# Stored data entries
===
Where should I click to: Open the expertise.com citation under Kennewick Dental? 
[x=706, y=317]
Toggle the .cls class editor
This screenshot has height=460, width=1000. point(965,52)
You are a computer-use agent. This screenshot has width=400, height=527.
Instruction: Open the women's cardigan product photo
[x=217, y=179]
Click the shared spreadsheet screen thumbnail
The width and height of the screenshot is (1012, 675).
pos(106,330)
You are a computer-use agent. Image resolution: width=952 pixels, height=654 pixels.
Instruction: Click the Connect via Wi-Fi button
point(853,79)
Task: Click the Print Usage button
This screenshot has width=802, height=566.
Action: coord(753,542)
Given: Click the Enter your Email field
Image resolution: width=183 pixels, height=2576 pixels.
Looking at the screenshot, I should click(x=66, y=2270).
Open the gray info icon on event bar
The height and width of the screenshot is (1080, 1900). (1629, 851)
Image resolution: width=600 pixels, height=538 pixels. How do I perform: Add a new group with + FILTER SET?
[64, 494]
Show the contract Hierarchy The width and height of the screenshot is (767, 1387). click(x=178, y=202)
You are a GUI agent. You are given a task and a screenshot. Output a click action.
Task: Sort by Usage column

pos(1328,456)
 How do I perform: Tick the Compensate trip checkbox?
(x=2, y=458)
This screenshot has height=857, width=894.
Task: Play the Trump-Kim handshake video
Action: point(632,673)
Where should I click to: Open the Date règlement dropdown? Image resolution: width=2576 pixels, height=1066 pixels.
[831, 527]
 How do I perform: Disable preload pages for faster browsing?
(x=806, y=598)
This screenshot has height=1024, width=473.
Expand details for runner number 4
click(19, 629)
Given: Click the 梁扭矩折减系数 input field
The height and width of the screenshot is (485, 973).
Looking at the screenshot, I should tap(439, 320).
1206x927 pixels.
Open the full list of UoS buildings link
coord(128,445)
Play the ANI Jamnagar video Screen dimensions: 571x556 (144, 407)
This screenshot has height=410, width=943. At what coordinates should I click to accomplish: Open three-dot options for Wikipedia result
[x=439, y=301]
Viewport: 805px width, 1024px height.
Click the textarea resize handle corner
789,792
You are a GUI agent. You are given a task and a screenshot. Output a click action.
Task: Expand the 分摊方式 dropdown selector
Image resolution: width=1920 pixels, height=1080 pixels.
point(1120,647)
===
Nothing but an exact copy of the records belongs in the answer.

Where should I click to: Open the expertise.com citation under Kennewick Dental? 
[x=706, y=317]
Toggle the .cls class editor
This screenshot has height=460, width=1000. point(965,52)
You are a computer-use agent. This screenshot has width=400, height=527.
Instruction: Open the women's cardigan product photo
[x=217, y=179]
Click the shared spreadsheet screen thumbnail
The width and height of the screenshot is (1012, 675).
pos(106,330)
You are a computer-use agent. Image resolution: width=952 pixels, height=654 pixels.
Instruction: Click the Connect via Wi-Fi button
point(853,79)
Task: Click the Print Usage button
This screenshot has width=802, height=566.
Action: coord(753,542)
Given: Click the Enter your Email field
Image resolution: width=183 pixels, height=2576 pixels.
Looking at the screenshot, I should click(x=66, y=2270).
Open the gray info icon on event bar
The height and width of the screenshot is (1080, 1900). (1629, 851)
Image resolution: width=600 pixels, height=538 pixels. How do I perform: Add a new group with + FILTER SET?
[64, 494]
Show the contract Hierarchy The width and height of the screenshot is (767, 1387). click(x=178, y=202)
You are a GUI agent. You are given a task and a screenshot. Output a click action.
Task: Sort by Usage column

pos(1328,456)
 How do I perform: Tick the Compensate trip checkbox?
(x=2, y=458)
This screenshot has height=857, width=894.
Task: Play the Trump-Kim handshake video
Action: point(632,673)
Where should I click to: Open the Date règlement dropdown? Image resolution: width=2576 pixels, height=1066 pixels.
[831, 527]
 How do I perform: Disable preload pages for faster browsing?
(x=806, y=598)
This screenshot has height=1024, width=473.
Expand details for runner number 4
click(19, 629)
Given: Click the 梁扭矩折减系数 input field
The height and width of the screenshot is (485, 973).
Looking at the screenshot, I should tap(439, 320).
1206x927 pixels.
Open the full list of UoS buildings link
coord(128,445)
Play the ANI Jamnagar video Screen dimensions: 571x556 (144, 407)
This screenshot has height=410, width=943. At what coordinates should I click to accomplish: Open three-dot options for Wikipedia result
[x=439, y=301]
Viewport: 805px width, 1024px height.
Click the textarea resize handle corner
789,792
You are a GUI agent. You are given a task and a screenshot. Output a click action.
Task: Expand the 分摊方式 dropdown selector
Image resolution: width=1920 pixels, height=1080 pixels.
point(1120,647)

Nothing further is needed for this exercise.